News and Views from a Man Who Likes Men

Russell County High School Students and Superintendent Need Lessons on Religious Freedom

Posted on | May 23, 2006

The Louisville Courier-Journal printed an interesting opinion article entitled "Religious Coercion" which criticized the behavior of some Christians who decided that the right to freedom of religion only applied to them and their proselytizing. A student objected to a student-selected speaker saying a prayer in her opening remarks at the Russell County High School graduation ceremony last week. The student felt that this amounted to the speaker forcing her religious views on others and a federal judge issued an injunction preventing it. In response, a baptist minister who claimed that it was "a travesty that a minority view could override a majority view" showed up accompanied by some followers to protest and advertise his their religious views. The student who was suspected of being the objector was booed during the ceremony rehearsal which was rude and extremely tacky.
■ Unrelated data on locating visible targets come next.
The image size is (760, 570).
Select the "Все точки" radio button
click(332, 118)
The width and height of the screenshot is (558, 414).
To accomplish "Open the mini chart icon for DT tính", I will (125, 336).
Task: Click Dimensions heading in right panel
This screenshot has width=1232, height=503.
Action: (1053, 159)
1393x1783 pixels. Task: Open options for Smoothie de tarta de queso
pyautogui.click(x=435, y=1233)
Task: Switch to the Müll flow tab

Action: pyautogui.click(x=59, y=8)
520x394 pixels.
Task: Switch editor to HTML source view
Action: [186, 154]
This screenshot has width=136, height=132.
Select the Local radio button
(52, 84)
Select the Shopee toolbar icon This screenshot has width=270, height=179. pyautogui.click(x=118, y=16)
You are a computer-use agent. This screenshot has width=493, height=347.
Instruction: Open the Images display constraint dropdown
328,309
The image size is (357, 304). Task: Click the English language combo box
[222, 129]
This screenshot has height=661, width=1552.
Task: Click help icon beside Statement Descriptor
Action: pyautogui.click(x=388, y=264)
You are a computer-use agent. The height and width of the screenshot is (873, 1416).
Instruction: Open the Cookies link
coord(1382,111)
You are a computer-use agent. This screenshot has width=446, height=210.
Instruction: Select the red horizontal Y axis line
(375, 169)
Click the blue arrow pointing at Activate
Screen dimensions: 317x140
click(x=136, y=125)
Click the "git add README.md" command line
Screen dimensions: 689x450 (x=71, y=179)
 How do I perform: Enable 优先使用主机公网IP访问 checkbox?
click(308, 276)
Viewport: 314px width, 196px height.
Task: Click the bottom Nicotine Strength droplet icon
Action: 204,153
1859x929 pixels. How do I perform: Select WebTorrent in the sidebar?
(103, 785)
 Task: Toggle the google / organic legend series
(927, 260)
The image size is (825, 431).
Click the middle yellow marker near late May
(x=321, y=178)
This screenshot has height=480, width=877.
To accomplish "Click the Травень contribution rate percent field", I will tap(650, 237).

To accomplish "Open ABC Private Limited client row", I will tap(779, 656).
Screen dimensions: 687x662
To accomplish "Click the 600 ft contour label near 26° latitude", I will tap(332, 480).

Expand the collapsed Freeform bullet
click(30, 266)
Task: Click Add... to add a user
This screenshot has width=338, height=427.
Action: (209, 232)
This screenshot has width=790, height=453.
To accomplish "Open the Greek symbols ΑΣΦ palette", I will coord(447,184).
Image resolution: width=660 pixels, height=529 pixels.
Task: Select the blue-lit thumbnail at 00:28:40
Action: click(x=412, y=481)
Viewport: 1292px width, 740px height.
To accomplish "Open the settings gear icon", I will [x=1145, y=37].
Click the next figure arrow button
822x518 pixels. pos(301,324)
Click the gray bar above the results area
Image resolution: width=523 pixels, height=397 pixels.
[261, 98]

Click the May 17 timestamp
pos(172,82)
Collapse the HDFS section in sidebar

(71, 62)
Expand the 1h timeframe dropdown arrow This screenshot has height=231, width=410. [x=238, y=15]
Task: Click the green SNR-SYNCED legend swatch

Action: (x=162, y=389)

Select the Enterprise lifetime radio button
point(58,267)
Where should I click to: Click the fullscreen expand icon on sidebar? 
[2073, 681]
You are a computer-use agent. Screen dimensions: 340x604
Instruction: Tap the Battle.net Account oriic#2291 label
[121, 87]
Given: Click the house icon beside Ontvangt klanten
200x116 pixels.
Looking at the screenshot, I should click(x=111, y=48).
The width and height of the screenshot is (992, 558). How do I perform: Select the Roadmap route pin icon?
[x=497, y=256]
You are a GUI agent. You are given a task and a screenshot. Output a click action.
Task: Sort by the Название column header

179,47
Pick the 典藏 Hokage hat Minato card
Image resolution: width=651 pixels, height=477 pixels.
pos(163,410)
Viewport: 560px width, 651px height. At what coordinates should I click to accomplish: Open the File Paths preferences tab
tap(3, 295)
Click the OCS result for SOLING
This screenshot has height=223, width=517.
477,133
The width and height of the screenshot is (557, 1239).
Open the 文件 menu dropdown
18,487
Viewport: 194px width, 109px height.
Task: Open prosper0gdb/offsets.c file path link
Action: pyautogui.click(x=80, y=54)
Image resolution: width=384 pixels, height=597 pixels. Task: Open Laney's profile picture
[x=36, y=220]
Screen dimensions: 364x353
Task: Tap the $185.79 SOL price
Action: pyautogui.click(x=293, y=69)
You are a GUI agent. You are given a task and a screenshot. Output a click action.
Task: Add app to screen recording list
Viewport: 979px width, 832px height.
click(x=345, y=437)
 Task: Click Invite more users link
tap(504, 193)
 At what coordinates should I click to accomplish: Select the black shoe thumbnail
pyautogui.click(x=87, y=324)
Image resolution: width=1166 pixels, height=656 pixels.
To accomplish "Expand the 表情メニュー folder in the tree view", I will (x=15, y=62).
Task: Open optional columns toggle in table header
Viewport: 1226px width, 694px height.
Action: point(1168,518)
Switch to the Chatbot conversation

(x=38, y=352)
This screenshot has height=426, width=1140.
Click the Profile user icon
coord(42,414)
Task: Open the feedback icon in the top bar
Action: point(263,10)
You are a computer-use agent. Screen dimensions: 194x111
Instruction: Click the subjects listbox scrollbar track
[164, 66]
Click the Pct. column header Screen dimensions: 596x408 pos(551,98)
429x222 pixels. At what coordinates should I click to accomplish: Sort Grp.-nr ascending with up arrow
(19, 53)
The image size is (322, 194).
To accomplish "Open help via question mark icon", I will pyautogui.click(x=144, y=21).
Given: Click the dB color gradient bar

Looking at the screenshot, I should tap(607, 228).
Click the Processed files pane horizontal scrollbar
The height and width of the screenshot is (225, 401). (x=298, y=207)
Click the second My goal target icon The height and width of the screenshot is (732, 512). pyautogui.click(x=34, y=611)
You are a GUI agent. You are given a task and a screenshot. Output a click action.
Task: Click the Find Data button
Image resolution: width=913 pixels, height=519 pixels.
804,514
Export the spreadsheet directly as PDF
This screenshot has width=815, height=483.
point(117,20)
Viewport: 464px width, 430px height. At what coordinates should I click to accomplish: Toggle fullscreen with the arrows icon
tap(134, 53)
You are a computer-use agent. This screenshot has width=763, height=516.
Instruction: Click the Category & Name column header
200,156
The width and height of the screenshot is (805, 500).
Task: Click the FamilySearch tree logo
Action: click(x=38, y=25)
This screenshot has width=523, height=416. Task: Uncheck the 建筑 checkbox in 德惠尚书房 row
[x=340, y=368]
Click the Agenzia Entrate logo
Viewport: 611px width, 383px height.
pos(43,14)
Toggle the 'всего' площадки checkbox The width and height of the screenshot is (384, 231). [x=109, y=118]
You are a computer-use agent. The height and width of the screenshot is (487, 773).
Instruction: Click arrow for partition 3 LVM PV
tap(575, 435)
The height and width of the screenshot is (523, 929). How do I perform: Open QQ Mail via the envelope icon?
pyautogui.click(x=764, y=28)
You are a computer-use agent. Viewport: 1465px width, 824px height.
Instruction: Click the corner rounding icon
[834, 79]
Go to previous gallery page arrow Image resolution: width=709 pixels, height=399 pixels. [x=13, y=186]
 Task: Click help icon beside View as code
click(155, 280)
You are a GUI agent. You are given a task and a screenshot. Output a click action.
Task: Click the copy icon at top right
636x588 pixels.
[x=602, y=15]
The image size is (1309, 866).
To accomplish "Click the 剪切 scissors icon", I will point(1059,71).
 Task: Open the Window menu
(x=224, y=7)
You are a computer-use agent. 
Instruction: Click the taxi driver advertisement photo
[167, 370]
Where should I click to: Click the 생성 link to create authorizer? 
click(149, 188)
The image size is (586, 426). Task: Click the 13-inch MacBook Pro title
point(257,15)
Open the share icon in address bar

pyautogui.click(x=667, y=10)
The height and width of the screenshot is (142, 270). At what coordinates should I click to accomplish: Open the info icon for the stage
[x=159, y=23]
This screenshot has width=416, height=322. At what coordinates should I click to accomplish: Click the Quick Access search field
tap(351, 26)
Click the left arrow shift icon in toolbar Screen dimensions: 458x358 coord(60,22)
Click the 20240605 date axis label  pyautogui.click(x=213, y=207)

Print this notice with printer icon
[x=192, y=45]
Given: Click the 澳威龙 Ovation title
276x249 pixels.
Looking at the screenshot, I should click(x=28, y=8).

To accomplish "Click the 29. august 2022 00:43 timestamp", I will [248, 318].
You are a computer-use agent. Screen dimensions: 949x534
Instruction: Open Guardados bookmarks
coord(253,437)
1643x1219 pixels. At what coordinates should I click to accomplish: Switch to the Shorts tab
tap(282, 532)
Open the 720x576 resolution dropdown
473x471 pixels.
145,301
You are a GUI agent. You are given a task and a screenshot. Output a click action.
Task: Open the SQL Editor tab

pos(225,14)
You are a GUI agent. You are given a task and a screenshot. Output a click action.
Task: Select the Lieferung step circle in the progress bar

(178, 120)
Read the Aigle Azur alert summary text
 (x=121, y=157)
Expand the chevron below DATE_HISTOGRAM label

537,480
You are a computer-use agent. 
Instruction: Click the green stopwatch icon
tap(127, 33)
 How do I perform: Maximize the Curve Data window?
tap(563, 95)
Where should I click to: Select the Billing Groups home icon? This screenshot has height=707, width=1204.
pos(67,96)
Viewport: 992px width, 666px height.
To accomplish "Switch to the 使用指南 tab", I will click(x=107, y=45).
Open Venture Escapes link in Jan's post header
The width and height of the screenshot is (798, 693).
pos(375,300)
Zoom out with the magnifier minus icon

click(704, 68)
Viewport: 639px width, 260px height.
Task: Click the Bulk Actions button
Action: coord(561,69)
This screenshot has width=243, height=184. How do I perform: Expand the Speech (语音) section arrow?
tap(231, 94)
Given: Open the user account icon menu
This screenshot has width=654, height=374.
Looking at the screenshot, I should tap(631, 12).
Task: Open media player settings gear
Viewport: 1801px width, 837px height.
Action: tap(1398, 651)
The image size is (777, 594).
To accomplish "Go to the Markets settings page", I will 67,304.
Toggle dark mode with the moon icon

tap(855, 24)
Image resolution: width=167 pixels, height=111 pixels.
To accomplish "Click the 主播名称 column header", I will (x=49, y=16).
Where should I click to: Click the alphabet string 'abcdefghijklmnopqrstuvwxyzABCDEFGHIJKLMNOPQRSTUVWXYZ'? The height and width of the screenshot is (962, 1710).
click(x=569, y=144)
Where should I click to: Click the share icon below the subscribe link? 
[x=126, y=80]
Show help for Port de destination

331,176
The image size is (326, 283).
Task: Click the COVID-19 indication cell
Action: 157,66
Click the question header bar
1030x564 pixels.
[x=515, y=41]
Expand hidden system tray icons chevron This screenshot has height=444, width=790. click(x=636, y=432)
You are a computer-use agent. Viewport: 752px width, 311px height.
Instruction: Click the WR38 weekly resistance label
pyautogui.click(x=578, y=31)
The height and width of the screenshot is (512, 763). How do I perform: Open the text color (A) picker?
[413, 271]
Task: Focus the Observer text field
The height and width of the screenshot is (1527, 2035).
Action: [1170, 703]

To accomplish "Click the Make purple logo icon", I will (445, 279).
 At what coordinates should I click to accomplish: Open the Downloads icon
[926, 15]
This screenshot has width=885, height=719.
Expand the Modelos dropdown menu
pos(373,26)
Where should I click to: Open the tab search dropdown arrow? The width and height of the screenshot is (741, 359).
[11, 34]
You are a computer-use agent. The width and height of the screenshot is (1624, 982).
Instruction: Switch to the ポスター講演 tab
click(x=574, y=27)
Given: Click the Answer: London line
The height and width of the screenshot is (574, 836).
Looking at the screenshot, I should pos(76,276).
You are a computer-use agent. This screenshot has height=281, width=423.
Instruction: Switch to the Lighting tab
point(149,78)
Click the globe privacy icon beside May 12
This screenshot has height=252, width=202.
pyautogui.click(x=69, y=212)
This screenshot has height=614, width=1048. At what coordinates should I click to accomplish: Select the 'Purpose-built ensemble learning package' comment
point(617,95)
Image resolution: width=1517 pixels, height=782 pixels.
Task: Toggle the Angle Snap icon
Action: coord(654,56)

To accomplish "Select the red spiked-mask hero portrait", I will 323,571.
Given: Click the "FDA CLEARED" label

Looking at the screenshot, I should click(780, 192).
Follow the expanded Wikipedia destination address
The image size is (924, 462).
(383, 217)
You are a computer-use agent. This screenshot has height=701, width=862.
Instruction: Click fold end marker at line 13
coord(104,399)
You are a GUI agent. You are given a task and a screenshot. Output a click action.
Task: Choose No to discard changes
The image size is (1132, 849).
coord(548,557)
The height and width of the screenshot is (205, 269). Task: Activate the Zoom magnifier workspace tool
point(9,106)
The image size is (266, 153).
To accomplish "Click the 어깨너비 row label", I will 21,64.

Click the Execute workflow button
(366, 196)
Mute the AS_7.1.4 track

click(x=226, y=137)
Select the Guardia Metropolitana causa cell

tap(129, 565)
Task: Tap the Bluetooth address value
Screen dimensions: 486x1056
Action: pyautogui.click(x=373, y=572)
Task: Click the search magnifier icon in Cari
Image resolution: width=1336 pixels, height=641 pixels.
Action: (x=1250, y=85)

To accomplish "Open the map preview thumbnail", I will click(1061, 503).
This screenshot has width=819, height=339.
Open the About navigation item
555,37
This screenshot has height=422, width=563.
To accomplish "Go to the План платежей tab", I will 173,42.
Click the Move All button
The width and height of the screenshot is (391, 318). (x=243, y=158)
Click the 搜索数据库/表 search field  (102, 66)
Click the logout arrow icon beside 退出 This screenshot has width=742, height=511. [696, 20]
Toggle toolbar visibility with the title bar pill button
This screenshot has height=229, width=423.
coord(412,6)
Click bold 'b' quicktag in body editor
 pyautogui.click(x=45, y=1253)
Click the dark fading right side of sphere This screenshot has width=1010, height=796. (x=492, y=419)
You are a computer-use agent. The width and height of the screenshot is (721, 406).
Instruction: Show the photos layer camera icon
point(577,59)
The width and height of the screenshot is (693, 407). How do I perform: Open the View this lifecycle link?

And students interrupted the principal to recite the Lord’s Prayer which received a standing ovation from the crowd.

The school’s superintendent said that the students who interrupted the principal, which again was tacky and rude, were "critical thinkers". Yeah, I could be persuaded to agree with that. However, as the article’s author(s) point out, that while these students may be critical thinkers, they are sorely lacking in any basic knowledge of one of the principal reasons why this nation was founded in the first place. The first colonies established here in the US were by people who left England to gain religious freedom and not have religious views forced upon them. I guess students like those of Russell County High School have forgotten things like that or their history curriculum is severely lacking.

This is also another quintessential example of why if there is a such thing as a "war on Christianity", it is because these so-called "Christians" started it. The author(s) of the article wonders about the reaction these Protestants would have had of a Catholic student wanted to say the Rosary. I would like to take it a step further. What if a student wanted to invoke a Pagan god or goddess? What if a Buddhist student wanted to chant? What if a Satanist wanted to say a prayer? You can bet these students and parents would be up in arms about that.